Lowering the nozzle temp can help to reduce the problem a tiny bit but once the print goes slow the filament creeps…
All my other printers had a longer heat break and longer cooling region than those Bambu nozzles.
If I would have more time I would design a new front cover so a bigger fan and proper vents can be included.
But since that will certainly upset the printer with the added weight…
Temped to re-route the parts fan to go through the heatsink first…
I know its older tech but i kinda wish bambu could make a hotend that uses a PTFE tube as an insulator because it ran my ApolloX ASA way better on my old printer and prevented heat creep when my office hits 87F in the summer.
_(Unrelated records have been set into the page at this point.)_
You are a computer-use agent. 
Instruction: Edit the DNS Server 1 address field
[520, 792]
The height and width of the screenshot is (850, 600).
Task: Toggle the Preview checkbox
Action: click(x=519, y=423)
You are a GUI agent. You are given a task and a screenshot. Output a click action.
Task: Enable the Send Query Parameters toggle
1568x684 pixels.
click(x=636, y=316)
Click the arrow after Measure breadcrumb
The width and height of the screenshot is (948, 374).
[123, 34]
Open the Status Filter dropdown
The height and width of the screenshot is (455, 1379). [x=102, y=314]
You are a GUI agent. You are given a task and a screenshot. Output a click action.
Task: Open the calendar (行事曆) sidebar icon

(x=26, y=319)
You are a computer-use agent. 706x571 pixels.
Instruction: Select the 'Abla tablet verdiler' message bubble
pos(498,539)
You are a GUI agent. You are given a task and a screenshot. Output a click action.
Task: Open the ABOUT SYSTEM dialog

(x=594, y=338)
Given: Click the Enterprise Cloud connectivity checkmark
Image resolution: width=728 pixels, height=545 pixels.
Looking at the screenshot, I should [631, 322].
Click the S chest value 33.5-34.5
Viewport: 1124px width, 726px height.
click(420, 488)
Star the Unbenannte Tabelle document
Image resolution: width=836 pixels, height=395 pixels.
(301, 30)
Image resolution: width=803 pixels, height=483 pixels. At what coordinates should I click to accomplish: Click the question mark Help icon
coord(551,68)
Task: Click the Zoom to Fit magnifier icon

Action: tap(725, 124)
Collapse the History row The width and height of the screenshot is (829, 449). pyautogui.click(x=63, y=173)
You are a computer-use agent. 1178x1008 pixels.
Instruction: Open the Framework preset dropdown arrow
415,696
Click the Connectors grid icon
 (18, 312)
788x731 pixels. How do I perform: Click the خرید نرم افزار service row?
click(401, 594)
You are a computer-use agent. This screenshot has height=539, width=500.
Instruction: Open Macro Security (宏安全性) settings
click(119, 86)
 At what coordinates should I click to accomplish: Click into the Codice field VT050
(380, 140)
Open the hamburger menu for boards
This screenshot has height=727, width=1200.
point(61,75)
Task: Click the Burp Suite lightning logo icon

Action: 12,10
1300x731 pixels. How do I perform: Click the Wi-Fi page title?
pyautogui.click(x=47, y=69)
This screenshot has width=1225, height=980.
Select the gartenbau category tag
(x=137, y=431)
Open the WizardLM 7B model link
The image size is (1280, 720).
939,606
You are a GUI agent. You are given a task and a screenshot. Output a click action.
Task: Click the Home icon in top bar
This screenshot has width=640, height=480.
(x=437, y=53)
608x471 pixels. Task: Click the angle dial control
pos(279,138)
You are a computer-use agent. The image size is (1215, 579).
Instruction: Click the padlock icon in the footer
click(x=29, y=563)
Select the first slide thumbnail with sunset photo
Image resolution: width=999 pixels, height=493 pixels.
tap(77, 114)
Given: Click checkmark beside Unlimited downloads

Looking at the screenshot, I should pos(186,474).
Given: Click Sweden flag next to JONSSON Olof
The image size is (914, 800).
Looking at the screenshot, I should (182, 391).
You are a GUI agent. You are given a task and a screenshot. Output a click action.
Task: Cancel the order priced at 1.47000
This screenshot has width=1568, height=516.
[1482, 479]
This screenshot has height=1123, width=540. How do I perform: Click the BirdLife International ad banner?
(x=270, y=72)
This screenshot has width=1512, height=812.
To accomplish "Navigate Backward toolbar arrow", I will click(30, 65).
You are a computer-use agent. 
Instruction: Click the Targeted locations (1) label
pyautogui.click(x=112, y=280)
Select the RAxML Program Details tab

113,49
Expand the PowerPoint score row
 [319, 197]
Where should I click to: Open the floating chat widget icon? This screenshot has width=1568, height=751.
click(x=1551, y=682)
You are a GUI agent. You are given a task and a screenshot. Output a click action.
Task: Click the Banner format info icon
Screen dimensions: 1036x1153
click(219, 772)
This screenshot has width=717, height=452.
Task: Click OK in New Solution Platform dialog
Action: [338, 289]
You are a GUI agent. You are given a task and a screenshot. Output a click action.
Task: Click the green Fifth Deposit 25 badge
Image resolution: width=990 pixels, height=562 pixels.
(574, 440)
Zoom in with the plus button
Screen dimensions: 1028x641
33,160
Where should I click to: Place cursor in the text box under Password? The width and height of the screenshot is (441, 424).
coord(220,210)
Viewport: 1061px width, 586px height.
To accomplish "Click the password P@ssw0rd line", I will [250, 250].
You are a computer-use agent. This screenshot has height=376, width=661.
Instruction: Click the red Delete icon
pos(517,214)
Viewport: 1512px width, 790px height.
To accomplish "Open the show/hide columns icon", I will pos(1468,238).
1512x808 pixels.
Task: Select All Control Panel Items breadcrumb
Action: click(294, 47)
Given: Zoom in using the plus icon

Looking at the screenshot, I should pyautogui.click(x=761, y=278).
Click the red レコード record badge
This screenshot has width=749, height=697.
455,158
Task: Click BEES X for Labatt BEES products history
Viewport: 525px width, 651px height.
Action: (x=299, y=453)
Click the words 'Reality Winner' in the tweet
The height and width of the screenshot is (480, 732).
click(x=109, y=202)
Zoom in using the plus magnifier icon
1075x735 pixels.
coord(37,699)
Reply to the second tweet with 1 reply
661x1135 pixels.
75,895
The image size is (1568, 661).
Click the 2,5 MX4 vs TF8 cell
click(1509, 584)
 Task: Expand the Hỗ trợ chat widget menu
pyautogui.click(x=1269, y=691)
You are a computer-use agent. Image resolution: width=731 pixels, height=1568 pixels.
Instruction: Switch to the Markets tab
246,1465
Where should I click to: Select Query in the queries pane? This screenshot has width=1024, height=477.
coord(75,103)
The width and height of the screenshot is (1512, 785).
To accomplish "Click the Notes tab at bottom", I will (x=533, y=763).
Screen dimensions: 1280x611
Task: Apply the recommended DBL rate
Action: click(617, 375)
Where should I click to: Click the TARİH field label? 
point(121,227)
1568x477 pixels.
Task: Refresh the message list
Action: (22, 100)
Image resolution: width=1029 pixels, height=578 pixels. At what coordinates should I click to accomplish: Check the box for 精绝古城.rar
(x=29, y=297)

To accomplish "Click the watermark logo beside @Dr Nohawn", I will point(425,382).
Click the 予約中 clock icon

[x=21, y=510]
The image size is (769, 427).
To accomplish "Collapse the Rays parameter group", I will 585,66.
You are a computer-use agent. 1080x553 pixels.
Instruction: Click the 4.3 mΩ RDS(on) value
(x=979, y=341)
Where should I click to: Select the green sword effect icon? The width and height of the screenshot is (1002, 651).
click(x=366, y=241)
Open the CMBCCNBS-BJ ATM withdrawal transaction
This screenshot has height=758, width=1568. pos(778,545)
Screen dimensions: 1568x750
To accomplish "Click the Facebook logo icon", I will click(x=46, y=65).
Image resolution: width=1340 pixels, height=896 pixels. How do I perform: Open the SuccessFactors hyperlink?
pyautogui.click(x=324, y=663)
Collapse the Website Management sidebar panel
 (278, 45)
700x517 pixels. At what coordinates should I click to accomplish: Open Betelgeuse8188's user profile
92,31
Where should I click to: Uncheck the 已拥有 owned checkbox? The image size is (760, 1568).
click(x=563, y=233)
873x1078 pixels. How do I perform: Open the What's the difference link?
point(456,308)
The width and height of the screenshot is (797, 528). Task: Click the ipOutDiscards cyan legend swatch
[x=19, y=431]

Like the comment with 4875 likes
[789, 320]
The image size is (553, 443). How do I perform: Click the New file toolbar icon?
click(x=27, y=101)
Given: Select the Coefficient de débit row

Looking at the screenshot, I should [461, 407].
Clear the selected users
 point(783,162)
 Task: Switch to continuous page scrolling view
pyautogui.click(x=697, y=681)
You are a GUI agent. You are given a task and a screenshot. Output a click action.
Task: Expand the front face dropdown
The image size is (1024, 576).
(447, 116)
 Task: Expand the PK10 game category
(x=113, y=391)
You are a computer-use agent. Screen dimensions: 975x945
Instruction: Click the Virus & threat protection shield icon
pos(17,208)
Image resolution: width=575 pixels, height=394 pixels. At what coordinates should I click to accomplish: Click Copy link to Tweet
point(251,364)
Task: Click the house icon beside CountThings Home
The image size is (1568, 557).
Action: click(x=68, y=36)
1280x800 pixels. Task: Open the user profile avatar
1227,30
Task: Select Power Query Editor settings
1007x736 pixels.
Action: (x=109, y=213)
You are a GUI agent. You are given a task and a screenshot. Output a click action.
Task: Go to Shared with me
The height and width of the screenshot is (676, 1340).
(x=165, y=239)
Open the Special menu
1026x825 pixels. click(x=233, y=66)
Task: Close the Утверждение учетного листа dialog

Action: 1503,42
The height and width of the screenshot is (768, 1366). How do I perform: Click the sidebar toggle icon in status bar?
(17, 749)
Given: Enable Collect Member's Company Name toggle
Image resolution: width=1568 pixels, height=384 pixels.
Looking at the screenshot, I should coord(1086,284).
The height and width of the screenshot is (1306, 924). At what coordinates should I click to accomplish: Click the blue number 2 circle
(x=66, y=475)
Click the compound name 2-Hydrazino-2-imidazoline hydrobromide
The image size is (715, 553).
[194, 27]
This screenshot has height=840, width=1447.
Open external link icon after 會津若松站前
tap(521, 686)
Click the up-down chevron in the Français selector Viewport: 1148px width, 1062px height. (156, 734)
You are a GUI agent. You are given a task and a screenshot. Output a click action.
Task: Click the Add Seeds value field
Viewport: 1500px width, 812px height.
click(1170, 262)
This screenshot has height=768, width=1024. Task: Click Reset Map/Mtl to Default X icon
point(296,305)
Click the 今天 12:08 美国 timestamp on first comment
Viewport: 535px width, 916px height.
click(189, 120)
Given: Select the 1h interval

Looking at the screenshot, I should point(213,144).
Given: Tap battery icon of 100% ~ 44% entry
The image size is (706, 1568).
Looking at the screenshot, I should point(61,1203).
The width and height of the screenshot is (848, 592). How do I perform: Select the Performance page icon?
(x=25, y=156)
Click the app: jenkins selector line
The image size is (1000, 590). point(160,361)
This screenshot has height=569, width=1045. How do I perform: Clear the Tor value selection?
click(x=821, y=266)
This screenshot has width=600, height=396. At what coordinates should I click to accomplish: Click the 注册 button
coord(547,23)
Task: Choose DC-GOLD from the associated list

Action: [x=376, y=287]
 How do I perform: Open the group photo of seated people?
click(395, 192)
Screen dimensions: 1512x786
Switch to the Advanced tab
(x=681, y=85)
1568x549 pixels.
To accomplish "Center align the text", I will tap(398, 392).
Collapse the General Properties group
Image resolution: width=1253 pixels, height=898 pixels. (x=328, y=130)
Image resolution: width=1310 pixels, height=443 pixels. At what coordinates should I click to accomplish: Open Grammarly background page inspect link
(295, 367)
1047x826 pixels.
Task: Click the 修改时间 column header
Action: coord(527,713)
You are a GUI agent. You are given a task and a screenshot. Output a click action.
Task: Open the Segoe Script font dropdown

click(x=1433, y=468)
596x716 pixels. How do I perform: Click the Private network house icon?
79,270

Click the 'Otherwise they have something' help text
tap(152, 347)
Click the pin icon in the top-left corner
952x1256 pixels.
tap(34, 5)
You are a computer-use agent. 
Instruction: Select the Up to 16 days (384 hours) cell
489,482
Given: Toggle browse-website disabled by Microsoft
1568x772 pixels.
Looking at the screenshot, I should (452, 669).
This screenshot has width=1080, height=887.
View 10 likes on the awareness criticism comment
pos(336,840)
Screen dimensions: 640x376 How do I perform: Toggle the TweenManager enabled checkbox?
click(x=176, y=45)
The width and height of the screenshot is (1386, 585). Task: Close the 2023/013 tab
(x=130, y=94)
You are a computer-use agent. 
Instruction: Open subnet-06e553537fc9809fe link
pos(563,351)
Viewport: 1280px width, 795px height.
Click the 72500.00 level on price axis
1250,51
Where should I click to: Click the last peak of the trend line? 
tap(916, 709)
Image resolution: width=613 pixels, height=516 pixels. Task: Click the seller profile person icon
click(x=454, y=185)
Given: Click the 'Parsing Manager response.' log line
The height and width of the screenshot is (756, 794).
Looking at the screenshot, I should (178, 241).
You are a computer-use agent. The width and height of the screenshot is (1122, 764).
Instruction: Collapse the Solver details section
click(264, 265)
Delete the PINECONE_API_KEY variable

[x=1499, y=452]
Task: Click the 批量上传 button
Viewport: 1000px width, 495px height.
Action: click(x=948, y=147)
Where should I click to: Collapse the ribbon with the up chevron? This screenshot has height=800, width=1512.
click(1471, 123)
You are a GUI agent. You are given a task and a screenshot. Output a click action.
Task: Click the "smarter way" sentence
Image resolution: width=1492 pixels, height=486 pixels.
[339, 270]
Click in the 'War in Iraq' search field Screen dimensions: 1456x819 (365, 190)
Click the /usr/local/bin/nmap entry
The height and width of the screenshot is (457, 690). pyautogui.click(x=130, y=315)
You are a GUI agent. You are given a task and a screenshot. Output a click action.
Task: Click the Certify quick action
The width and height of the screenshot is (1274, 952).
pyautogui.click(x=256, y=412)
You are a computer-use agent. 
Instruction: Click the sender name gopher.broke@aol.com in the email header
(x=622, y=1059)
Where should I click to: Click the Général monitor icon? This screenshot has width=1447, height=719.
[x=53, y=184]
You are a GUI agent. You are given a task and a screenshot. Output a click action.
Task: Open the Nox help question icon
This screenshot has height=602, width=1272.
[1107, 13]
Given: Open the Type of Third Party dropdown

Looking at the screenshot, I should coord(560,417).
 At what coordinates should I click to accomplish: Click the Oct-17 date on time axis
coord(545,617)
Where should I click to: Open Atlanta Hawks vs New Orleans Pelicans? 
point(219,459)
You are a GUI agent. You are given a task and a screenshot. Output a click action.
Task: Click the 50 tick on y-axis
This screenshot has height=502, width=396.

I think there are certain advantages and disadvantages to all metal hotends vs PTFE tube style. Despite needing to rebuild the hot end regularly it would be nice to have one i can just drop in when i need it for heat creep sensitive filaments.
I think the problem is the design limitations.
Bambu, like some other manufacturers came up with their own solutions, rather than building on existing concepts.
Getting tempted to build my own hotend and head cover for the parts fan.
For me the max flow rate that some hotend sellers advertise is really relative.
Not a commercial printfarm runner here and with that I prefer hassle free operation no matter the type of filament going through the extruder.
I have an old design that I used before but it would require a whole new top to match the extruder and I am almost certain it would fit into the existing space without changes either.
Might have to get the anodising equipment out again and make the hotened from Aluminium.
Never had any issues with them, never any failure of the heating wire and I mainly used them to print nylon from the hardware store…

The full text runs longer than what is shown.